Unfortunately the area under the PR curve doesn’t have any nice interpretation that I’m aware of, but it’s a metric you’ll often see since it’s insensitive to the true negatives. Since the true negatives are ignored by PR-AUC (they enter the ROC through the FPR3) it will be more useful in situations where true negatives aren’t important. The relationship between the PR and ROC – along with some interesting observations about the parts of PR space that you can’t get to – is explored in this paper.

Conclusions

There are a lot of metrics out there and I’ve only covered the headlines here, this paper has a great summary of some of the zoo of metrics available to judge a classifier. The general message for all of these classifiers is caveat emptor; be aware of the question you’re trying to answer and pick a metric that addresses it.

If what you’re interested in doing is building a classifier that will perform equally well in both the positive and negative cases then ROC-AUC is probably the most relevant metric, as well as the most interpretable because it can be directly related to cost/benefit analysis. However if you’re not so bothered about the negative class and care more that every positive prediction has high probability of being correct, and that you have a high probability of returning every positive case out there, then PR-AUC is the way to go.
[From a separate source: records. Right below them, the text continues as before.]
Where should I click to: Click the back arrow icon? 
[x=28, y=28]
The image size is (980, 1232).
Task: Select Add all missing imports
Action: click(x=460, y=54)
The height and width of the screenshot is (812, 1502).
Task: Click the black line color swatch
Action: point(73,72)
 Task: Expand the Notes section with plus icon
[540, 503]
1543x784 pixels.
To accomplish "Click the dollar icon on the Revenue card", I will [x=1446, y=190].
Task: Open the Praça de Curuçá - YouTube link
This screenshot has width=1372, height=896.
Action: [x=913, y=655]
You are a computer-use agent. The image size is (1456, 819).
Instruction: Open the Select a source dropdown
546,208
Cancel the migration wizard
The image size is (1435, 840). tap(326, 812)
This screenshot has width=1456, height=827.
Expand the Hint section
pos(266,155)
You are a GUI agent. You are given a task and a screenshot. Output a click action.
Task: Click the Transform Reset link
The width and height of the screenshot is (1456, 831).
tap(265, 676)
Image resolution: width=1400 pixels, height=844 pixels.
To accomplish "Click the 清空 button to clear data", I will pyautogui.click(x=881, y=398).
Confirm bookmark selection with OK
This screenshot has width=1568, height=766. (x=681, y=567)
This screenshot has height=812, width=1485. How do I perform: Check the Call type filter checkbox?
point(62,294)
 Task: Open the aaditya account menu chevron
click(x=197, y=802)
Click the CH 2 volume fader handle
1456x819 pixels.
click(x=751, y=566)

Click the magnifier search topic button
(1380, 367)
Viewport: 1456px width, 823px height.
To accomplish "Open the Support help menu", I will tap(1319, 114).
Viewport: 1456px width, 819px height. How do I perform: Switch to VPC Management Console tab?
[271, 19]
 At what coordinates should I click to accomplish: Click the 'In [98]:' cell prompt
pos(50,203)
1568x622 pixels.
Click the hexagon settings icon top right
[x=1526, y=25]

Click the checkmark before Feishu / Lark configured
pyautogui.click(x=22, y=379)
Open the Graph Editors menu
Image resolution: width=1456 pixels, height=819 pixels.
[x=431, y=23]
  1. Since I’m a bad binary classifier, I always mix these up. The best mnemonic I’ve heard for these is this: in the boy who cried wolf the villagers make type I and type II errors, in that order. 

  2. Most classifiers return a score of some kind which may or may not be a well-calibrated probability. To convert these scores into binary labels we pick a threshold (or apply some kind of non-linear function) and label all points above the threshold $1$ and all below $0$.